- _DIRECTION_:
Lay out the entries as a JSON list of strings, one string per line and no blank lines, starting at the first line of the entries and ending at the line that contains "tap(524, 283)".
____________
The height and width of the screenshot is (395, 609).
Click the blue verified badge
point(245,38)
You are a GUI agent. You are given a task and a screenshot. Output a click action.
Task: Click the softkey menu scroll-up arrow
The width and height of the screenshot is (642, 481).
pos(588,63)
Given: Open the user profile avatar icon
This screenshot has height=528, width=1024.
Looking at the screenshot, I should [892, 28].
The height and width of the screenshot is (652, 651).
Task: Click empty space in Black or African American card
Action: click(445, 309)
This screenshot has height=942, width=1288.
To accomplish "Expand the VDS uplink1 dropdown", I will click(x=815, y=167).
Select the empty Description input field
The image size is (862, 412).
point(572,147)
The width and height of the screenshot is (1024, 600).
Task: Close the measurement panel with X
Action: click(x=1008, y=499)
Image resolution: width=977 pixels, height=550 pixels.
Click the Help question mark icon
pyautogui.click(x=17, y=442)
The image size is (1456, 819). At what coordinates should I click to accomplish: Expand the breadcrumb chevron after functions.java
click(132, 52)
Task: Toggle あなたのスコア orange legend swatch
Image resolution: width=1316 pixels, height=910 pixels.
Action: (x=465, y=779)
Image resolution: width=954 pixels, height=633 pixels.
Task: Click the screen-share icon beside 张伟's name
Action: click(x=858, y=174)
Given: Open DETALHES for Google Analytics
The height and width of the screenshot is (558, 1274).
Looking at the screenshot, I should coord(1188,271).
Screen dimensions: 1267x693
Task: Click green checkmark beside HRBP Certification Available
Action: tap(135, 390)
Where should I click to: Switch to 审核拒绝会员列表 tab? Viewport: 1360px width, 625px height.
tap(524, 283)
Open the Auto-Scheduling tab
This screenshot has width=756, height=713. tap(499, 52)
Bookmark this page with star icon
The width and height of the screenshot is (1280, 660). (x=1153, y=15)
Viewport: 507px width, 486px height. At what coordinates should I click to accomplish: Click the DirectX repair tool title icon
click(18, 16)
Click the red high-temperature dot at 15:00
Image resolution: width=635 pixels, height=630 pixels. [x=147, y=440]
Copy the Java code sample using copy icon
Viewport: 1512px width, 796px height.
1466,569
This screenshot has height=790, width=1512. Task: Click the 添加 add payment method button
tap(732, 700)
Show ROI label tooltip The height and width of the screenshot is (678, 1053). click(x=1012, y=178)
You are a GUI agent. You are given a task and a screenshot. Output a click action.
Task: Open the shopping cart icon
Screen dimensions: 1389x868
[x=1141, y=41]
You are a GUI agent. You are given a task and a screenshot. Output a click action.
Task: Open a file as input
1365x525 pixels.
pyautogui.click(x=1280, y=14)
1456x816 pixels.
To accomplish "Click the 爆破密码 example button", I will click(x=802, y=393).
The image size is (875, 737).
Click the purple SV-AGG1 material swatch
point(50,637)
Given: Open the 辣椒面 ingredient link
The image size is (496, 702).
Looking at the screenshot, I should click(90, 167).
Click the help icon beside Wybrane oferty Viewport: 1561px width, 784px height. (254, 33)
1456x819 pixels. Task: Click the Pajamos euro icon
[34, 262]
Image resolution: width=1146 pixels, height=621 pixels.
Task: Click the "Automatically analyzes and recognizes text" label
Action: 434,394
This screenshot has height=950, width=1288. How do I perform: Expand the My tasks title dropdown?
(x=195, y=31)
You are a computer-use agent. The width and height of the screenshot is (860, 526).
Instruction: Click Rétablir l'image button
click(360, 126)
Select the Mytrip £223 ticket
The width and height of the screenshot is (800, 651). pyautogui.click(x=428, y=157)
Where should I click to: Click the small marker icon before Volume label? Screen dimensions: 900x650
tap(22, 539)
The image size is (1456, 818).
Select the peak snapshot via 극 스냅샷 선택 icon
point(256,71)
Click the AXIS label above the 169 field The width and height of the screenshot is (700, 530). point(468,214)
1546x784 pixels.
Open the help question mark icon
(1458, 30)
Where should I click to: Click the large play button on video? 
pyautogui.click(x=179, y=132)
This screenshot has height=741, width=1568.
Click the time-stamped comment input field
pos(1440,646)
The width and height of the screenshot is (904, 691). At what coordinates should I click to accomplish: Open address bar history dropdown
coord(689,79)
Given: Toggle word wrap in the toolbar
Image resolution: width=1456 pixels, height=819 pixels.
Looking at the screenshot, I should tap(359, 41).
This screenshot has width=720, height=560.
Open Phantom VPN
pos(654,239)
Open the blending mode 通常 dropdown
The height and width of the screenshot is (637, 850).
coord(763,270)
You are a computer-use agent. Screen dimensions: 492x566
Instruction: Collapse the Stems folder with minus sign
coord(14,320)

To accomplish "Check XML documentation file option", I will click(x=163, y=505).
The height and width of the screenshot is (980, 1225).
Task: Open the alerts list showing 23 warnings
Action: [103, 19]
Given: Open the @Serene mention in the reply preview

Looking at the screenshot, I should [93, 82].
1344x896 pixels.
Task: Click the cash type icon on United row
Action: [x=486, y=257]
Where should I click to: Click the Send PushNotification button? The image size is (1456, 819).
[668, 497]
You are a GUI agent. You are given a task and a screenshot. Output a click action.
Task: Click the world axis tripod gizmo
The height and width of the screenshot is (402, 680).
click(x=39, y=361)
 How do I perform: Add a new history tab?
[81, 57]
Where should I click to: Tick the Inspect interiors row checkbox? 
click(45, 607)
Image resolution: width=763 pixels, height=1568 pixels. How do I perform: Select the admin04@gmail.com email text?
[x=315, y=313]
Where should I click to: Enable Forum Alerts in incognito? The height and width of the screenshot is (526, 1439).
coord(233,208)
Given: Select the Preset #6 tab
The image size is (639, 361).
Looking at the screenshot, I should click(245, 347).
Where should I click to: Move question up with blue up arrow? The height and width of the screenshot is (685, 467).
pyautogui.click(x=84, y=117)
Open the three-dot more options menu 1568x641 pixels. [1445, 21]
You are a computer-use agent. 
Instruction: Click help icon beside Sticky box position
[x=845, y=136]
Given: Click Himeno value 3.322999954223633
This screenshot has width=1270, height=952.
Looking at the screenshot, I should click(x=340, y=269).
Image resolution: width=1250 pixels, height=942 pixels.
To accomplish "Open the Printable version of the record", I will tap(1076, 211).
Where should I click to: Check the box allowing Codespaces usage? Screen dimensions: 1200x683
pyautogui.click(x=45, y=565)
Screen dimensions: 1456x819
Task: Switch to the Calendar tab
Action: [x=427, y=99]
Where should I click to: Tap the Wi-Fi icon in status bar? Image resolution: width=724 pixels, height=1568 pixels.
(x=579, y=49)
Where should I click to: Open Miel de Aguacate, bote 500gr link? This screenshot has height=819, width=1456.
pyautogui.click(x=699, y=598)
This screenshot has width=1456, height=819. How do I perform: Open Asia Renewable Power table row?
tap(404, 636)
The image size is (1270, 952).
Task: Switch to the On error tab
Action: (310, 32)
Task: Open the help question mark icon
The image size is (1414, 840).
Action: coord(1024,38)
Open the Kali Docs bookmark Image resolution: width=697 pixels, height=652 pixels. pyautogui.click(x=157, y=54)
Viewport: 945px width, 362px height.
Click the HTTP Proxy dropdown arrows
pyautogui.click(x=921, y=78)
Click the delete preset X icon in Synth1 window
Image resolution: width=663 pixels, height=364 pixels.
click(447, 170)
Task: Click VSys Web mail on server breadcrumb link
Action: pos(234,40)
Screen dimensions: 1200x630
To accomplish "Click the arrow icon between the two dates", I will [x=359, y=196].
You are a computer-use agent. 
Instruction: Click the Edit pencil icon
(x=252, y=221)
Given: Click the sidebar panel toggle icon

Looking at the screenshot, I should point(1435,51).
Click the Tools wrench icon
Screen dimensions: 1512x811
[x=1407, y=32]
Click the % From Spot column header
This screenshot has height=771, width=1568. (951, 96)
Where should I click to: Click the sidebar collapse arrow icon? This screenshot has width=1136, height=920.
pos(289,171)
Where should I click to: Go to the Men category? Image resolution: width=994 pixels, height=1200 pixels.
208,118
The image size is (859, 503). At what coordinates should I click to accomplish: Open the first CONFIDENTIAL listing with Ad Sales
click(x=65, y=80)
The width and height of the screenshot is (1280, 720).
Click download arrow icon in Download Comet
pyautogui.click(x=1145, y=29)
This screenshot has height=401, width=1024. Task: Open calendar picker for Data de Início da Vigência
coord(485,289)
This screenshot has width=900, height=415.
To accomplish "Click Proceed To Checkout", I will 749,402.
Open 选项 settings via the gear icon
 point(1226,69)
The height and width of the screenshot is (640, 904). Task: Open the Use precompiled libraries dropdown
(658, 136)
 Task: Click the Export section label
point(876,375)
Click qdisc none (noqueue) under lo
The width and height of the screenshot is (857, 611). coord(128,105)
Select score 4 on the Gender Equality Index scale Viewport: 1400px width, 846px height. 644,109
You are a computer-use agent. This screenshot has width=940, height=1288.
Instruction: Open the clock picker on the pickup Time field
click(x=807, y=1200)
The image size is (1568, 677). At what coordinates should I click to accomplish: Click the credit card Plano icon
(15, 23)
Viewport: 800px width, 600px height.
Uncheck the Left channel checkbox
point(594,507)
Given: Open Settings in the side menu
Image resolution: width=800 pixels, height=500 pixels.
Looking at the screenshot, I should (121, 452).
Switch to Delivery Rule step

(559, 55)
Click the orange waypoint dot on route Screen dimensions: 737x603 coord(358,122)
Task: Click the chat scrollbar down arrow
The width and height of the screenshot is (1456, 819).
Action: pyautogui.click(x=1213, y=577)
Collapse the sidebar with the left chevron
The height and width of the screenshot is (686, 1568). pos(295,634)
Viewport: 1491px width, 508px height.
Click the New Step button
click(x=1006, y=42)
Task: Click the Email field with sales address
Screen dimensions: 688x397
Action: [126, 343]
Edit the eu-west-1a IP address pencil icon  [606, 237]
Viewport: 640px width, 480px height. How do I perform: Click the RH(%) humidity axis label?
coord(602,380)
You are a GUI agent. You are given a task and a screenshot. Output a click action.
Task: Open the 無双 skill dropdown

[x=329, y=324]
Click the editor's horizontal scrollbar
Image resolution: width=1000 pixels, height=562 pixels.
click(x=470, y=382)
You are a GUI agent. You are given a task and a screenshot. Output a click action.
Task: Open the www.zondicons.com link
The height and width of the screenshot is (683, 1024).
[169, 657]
____________
- _EXERCISE OUTPUT_:
[
  "The height and width of the screenshot is (395, 609).",
  "Click the blue verified badge",
  "point(245,38)",
  "You are a GUI agent. You are given a task and a screenshot. Output a click action.",
  "Task: Click the softkey menu scroll-up arrow",
  "The width and height of the screenshot is (642, 481).",
  "pos(588,63)",
  "Given: Open the user profile avatar icon",
  "This screenshot has height=528, width=1024.",
  "Looking at the screenshot, I should [892, 28].",
  "The height and width of the screenshot is (652, 651).",
  "Task: Click empty space in Black or African American card",
  "Action: click(445, 309)",
  "This screenshot has height=942, width=1288.",
  "To accomplish \"Expand the VDS uplink1 dropdown\", I will click(x=815, y=167).",
  "Select the empty Description input field",
  "The image size is (862, 412).",
  "point(572,147)",
  "The width and height of the screenshot is (1024, 600).",
  "Task: Close the measurement panel with X",
  "Action: click(x=1008, y=499)",
  "Image resolution: width=977 pixels, height=550 pixels.",
  "Click the Help question mark icon",
  "pyautogui.click(x=17, y=442)",
  "The image size is (1456, 819). At what coordinates should I click to accomplish: Expand the breadcrumb chevron after functions.java",
  "click(132, 52)",
  "Task: Toggle あなたのスコア orange legend swatch",
  "Image resolution: width=1316 pixels, height=910 pixels.",
  "Action: (x=465, y=779)",
  "Image resolution: width=954 pixels, height=633 pixels.",
  "Task: Click the screen-share icon beside 张伟's name",
  "Action: click(x=858, y=174)",
  "Given: Open DETALHES for Google Analytics",
  "The height and width of the screenshot is (558, 1274).",
  "Looking at the screenshot, I should coord(1188,271).",
  "Screen dimensions: 1267x693",
  "Task: Click green checkmark beside HRBP Certification Available",
  "Action: tap(135, 390)",
  "Where should I click to: Switch to 审核拒绝会员列表 tab? Viewport: 1360px width, 625px height.",
  "tap(524, 283)"
]